Transcribe all records, preserving every character.

Exercise input Block Start

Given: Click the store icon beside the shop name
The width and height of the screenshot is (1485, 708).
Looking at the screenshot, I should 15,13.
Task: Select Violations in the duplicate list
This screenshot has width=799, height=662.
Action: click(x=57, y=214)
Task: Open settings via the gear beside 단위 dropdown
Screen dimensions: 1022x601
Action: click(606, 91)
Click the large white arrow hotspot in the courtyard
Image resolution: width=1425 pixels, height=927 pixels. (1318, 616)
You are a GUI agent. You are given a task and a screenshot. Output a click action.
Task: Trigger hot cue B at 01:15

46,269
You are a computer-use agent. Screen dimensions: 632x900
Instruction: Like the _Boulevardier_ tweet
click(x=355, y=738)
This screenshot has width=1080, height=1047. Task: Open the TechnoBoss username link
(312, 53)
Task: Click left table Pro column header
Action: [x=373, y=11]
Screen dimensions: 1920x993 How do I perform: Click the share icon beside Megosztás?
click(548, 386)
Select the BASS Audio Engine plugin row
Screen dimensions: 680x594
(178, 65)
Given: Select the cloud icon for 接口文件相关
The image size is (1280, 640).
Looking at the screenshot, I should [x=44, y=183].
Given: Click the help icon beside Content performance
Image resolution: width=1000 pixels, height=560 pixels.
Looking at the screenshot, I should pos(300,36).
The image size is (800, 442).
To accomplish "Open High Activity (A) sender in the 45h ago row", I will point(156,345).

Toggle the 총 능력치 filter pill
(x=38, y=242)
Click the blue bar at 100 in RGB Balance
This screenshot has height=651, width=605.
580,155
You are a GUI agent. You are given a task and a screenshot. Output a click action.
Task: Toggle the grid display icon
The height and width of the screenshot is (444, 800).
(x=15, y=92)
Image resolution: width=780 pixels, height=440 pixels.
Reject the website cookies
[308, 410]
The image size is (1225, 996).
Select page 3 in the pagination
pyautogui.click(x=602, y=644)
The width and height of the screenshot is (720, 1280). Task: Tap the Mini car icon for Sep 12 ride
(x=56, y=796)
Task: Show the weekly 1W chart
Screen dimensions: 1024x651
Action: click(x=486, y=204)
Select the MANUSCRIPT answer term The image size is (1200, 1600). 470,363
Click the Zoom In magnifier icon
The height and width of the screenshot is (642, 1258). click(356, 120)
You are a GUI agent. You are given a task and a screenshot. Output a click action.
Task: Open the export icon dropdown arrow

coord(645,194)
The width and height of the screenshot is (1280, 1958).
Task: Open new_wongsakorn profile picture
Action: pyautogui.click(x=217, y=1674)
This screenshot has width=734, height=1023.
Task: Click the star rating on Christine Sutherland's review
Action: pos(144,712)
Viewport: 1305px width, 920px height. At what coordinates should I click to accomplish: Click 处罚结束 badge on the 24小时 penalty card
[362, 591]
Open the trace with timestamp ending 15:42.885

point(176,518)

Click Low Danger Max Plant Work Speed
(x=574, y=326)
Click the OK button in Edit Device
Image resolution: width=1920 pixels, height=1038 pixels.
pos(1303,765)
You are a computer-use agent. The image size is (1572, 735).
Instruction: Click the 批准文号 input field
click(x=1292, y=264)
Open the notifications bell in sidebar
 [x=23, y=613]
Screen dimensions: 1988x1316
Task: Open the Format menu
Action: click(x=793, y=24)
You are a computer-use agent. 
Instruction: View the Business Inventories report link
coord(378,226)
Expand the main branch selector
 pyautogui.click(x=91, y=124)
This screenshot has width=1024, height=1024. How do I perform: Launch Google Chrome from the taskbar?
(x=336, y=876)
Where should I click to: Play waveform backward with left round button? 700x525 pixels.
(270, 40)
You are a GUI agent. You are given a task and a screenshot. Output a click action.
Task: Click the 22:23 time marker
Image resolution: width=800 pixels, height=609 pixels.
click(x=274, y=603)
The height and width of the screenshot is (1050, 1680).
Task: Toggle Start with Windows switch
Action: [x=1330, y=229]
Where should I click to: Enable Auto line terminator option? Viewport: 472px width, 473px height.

Exercise input Block End

- [Your response]:
Given: Click the store icon beside the shop name
The width and height of the screenshot is (1485, 708).
Looking at the screenshot, I should 15,13.
Task: Select Violations in the duplicate list
This screenshot has width=799, height=662.
Action: click(x=57, y=214)
Task: Open settings via the gear beside 단위 dropdown
Screen dimensions: 1022x601
Action: click(606, 91)
Click the large white arrow hotspot in the courtyard
Image resolution: width=1425 pixels, height=927 pixels. (1318, 616)
You are a GUI agent. You are given a task and a screenshot. Output a click action.
Task: Trigger hot cue B at 01:15

46,269
You are a computer-use agent. Screen dimensions: 632x900
Instruction: Like the _Boulevardier_ tweet
click(x=355, y=738)
This screenshot has width=1080, height=1047. Task: Open the TechnoBoss username link
(312, 53)
Task: Click left table Pro column header
Action: [x=373, y=11]
Screen dimensions: 1920x993 How do I perform: Click the share icon beside Megosztás?
click(548, 386)
Select the BASS Audio Engine plugin row
Screen dimensions: 680x594
(178, 65)
Given: Select the cloud icon for 接口文件相关
The image size is (1280, 640).
Looking at the screenshot, I should [x=44, y=183].
Given: Click the help icon beside Content performance
Image resolution: width=1000 pixels, height=560 pixels.
Looking at the screenshot, I should pos(300,36).
The image size is (800, 442).
To accomplish "Open High Activity (A) sender in the 45h ago row", I will point(156,345).

Toggle the 총 능력치 filter pill
(x=38, y=242)
Click the blue bar at 100 in RGB Balance
This screenshot has height=651, width=605.
580,155
You are a GUI agent. You are given a task and a screenshot. Output a click action.
Task: Toggle the grid display icon
The height and width of the screenshot is (444, 800).
(x=15, y=92)
Image resolution: width=780 pixels, height=440 pixels.
Reject the website cookies
[308, 410]
The image size is (1225, 996).
Select page 3 in the pagination
pyautogui.click(x=602, y=644)
The width and height of the screenshot is (720, 1280). Task: Tap the Mini car icon for Sep 12 ride
(x=56, y=796)
Task: Show the weekly 1W chart
Screen dimensions: 1024x651
Action: click(x=486, y=204)
Select the MANUSCRIPT answer term The image size is (1200, 1600). 470,363
Click the Zoom In magnifier icon
The height and width of the screenshot is (642, 1258). click(356, 120)
You are a GUI agent. You are given a task and a screenshot. Output a click action.
Task: Open the export icon dropdown arrow

coord(645,194)
The width and height of the screenshot is (1280, 1958).
Task: Open new_wongsakorn profile picture
Action: pyautogui.click(x=217, y=1674)
This screenshot has width=734, height=1023.
Task: Click the star rating on Christine Sutherland's review
Action: pos(144,712)
Viewport: 1305px width, 920px height. At what coordinates should I click to accomplish: Click 处罚结束 badge on the 24小时 penalty card
[362, 591]
Open the trace with timestamp ending 15:42.885

point(176,518)

Click Low Danger Max Plant Work Speed
(x=574, y=326)
Click the OK button in Edit Device
Image resolution: width=1920 pixels, height=1038 pixels.
pos(1303,765)
You are a computer-use agent. The image size is (1572, 735).
Instruction: Click the 批准文号 input field
click(x=1292, y=264)
Open the notifications bell in sidebar
 [x=23, y=613]
Screen dimensions: 1988x1316
Task: Open the Format menu
Action: click(x=793, y=24)
You are a computer-use agent. 
Instruction: View the Business Inventories report link
coord(378,226)
Expand the main branch selector
 pyautogui.click(x=91, y=124)
This screenshot has width=1024, height=1024. How do I perform: Launch Google Chrome from the taskbar?
(x=336, y=876)
Where should I click to: Play waveform backward with left round button? 700x525 pixels.
(270, 40)
You are a GUI agent. You are given a task and a screenshot. Output a click action.
Task: Click the 22:23 time marker
Image resolution: width=800 pixels, height=609 pixels.
click(x=274, y=603)
The height and width of the screenshot is (1050, 1680).
Task: Toggle Start with Windows switch
Action: [x=1330, y=229]
Where should I click to: Enable Auto line terminator option? Viewport: 472px width, 473px height.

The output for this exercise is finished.